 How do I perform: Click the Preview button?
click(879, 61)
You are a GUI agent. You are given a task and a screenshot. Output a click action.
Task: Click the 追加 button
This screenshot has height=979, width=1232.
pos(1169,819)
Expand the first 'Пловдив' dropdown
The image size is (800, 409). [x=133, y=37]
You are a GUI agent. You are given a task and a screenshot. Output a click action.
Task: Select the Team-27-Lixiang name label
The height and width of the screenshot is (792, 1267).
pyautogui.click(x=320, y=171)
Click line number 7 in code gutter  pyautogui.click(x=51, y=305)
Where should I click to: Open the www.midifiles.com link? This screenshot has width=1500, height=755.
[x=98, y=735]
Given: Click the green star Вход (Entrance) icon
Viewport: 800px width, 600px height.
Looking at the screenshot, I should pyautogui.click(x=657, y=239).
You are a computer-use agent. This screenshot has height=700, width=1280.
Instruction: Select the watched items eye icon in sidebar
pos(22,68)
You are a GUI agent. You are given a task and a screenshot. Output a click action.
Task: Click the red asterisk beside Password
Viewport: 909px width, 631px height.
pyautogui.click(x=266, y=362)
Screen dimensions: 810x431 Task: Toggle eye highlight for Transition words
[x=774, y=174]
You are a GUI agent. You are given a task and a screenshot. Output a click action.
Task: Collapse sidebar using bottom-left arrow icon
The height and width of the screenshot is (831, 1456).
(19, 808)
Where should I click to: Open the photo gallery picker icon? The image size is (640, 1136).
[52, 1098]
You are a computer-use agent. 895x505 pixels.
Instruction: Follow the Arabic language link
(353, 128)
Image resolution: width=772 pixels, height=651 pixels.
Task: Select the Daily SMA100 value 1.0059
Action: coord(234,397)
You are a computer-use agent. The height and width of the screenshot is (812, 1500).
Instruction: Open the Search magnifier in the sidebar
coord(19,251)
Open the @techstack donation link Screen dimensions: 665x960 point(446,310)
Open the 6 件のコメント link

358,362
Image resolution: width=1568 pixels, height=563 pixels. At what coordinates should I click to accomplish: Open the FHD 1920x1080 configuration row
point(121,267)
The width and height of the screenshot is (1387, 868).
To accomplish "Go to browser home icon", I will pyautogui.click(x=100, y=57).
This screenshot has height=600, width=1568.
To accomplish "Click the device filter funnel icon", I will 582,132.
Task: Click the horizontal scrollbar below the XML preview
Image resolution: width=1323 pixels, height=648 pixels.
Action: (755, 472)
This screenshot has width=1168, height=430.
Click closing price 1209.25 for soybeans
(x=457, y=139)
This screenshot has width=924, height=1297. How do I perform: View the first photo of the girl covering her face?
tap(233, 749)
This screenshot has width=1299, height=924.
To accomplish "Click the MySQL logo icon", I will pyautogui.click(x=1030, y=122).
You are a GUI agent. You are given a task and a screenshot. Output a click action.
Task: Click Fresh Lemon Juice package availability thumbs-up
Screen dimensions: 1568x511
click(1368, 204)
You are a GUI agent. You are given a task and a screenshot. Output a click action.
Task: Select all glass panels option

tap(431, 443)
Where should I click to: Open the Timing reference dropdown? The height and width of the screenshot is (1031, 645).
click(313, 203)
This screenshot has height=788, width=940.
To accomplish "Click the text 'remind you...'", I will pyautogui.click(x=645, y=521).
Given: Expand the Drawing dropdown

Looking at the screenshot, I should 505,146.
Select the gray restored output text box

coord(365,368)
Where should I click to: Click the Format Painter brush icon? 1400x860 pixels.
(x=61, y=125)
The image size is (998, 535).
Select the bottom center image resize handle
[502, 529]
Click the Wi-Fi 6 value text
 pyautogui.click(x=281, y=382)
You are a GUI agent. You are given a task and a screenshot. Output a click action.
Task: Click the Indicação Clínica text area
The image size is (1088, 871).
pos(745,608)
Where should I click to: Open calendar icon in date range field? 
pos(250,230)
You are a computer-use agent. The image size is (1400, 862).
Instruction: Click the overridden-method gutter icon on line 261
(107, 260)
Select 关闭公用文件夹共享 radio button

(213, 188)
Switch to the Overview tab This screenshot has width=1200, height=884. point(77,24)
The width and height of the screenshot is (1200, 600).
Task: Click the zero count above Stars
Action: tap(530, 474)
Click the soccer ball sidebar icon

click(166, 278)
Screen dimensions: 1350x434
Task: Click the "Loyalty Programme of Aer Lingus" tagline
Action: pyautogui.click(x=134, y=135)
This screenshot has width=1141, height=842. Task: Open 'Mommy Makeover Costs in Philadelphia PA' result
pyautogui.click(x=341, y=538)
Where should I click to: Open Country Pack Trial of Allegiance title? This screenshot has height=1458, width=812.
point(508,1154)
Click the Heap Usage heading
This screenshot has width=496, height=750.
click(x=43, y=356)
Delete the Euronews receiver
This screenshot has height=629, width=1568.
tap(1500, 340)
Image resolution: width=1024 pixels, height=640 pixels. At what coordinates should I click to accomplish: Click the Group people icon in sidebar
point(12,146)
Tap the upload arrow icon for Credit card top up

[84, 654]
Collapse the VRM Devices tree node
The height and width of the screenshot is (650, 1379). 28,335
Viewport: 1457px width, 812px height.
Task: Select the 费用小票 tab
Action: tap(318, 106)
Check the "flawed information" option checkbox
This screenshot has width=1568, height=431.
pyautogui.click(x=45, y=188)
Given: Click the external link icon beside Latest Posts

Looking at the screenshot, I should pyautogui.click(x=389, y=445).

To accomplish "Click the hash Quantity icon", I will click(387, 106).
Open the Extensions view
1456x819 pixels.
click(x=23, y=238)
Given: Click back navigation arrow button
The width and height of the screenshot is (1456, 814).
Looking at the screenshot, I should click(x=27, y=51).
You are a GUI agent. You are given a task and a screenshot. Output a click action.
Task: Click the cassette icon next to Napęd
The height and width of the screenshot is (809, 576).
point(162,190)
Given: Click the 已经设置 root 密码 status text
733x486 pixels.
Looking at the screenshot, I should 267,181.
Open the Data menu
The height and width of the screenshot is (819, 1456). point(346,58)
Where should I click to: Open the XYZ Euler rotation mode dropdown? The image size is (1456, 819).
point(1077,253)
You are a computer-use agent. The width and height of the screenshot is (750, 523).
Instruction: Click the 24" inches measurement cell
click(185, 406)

Exercise task: Print all of the entries above again, word for word and without changing anything.

Result:
 How do I perform: Click the Preview button?
click(879, 61)
You are a GUI agent. You are given a task and a screenshot. Output a click action.
Task: Click the 追加 button
This screenshot has height=979, width=1232.
pos(1169,819)
Expand the first 'Пловдив' dropdown
The image size is (800, 409). [x=133, y=37]
You are a GUI agent. You are given a task and a screenshot. Output a click action.
Task: Select the Team-27-Lixiang name label
The height and width of the screenshot is (792, 1267).
pyautogui.click(x=320, y=171)
Click line number 7 in code gutter  pyautogui.click(x=51, y=305)
Where should I click to: Open the www.midifiles.com link? This screenshot has width=1500, height=755.
[x=98, y=735]
Given: Click the green star Вход (Entrance) icon
Viewport: 800px width, 600px height.
Looking at the screenshot, I should pyautogui.click(x=657, y=239).
You are a computer-use agent. This screenshot has height=700, width=1280.
Instruction: Select the watched items eye icon in sidebar
pos(22,68)
You are a GUI agent. You are given a task and a screenshot. Output a click action.
Task: Click the red asterisk beside Password
Viewport: 909px width, 631px height.
pyautogui.click(x=266, y=362)
Screen dimensions: 810x431 Task: Toggle eye highlight for Transition words
[x=774, y=174]
You are a GUI agent. You are given a task and a screenshot. Output a click action.
Task: Collapse sidebar using bottom-left arrow icon
The height and width of the screenshot is (831, 1456).
(19, 808)
Where should I click to: Open the photo gallery picker icon? The image size is (640, 1136).
[52, 1098]
You are a computer-use agent. 895x505 pixels.
Instruction: Follow the Arabic language link
(353, 128)
Image resolution: width=772 pixels, height=651 pixels.
Task: Select the Daily SMA100 value 1.0059
Action: coord(234,397)
You are a computer-use agent. The height and width of the screenshot is (812, 1500).
Instruction: Open the Search magnifier in the sidebar
coord(19,251)
Open the @techstack donation link Screen dimensions: 665x960 point(446,310)
Open the 6 件のコメント link

358,362
Image resolution: width=1568 pixels, height=563 pixels. At what coordinates should I click to accomplish: Open the FHD 1920x1080 configuration row
point(121,267)
The width and height of the screenshot is (1387, 868).
To accomplish "Go to browser home icon", I will pyautogui.click(x=100, y=57).
This screenshot has height=600, width=1568.
To accomplish "Click the device filter funnel icon", I will 582,132.
Task: Click the horizontal scrollbar below the XML preview
Image resolution: width=1323 pixels, height=648 pixels.
Action: (755, 472)
This screenshot has width=1168, height=430.
Click closing price 1209.25 for soybeans
(x=457, y=139)
This screenshot has width=924, height=1297. How do I perform: View the first photo of the girl covering her face?
tap(233, 749)
This screenshot has width=1299, height=924.
To accomplish "Click the MySQL logo icon", I will pyautogui.click(x=1030, y=122).
You are a GUI agent. You are given a task and a screenshot. Output a click action.
Task: Click Fresh Lemon Juice package availability thumbs-up
Screen dimensions: 1568x511
click(1368, 204)
You are a GUI agent. You are given a task and a screenshot. Output a click action.
Task: Select all glass panels option

tap(431, 443)
Where should I click to: Open the Timing reference dropdown? The height and width of the screenshot is (1031, 645).
click(313, 203)
This screenshot has height=788, width=940.
To accomplish "Click the text 'remind you...'", I will pyautogui.click(x=645, y=521).
Given: Expand the Drawing dropdown

Looking at the screenshot, I should 505,146.
Select the gray restored output text box

coord(365,368)
Where should I click to: Click the Format Painter brush icon? 1400x860 pixels.
(x=61, y=125)
The image size is (998, 535).
Select the bottom center image resize handle
[502, 529]
Click the Wi-Fi 6 value text
 pyautogui.click(x=281, y=382)
You are a GUI agent. You are given a task and a screenshot. Output a click action.
Task: Click the Indicação Clínica text area
The image size is (1088, 871).
pos(745,608)
Where should I click to: Open calendar icon in date range field? 
pos(250,230)
You are a computer-use agent. The image size is (1400, 862).
Instruction: Click the overridden-method gutter icon on line 261
(107, 260)
Select 关闭公用文件夹共享 radio button

(213, 188)
Switch to the Overview tab This screenshot has width=1200, height=884. point(77,24)
The width and height of the screenshot is (1200, 600).
Task: Click the zero count above Stars
Action: tap(530, 474)
Click the soccer ball sidebar icon

click(166, 278)
Screen dimensions: 1350x434
Task: Click the "Loyalty Programme of Aer Lingus" tagline
Action: pyautogui.click(x=134, y=135)
This screenshot has width=1141, height=842. Task: Open 'Mommy Makeover Costs in Philadelphia PA' result
pyautogui.click(x=341, y=538)
Where should I click to: Open Country Pack Trial of Allegiance title? This screenshot has height=1458, width=812.
point(508,1154)
Click the Heap Usage heading
This screenshot has width=496, height=750.
click(x=43, y=356)
Delete the Euronews receiver
This screenshot has height=629, width=1568.
tap(1500, 340)
Image resolution: width=1024 pixels, height=640 pixels. At what coordinates should I click to accomplish: Click the Group people icon in sidebar
point(12,146)
Tap the upload arrow icon for Credit card top up

[84, 654]
Collapse the VRM Devices tree node
The height and width of the screenshot is (650, 1379). 28,335
Viewport: 1457px width, 812px height.
Task: Select the 费用小票 tab
Action: tap(318, 106)
Check the "flawed information" option checkbox
This screenshot has width=1568, height=431.
pyautogui.click(x=45, y=188)
Given: Click the external link icon beside Latest Posts

Looking at the screenshot, I should pyautogui.click(x=389, y=445).

To accomplish "Click the hash Quantity icon", I will click(387, 106).
Open the Extensions view
1456x819 pixels.
click(x=23, y=238)
Given: Click back navigation arrow button
The width and height of the screenshot is (1456, 814).
Looking at the screenshot, I should click(x=27, y=51).
You are a GUI agent. You are given a task and a screenshot. Output a click action.
Task: Click the cassette icon next to Napęd
The height and width of the screenshot is (809, 576).
point(162,190)
Given: Click the 已经设置 root 密码 status text
733x486 pixels.
Looking at the screenshot, I should 267,181.
Open the Data menu
The height and width of the screenshot is (819, 1456). point(346,58)
Where should I click to: Open the XYZ Euler rotation mode dropdown? The image size is (1456, 819).
point(1077,253)
You are a computer-use agent. The width and height of the screenshot is (750, 523).
Instruction: Click the 24" inches measurement cell
click(185, 406)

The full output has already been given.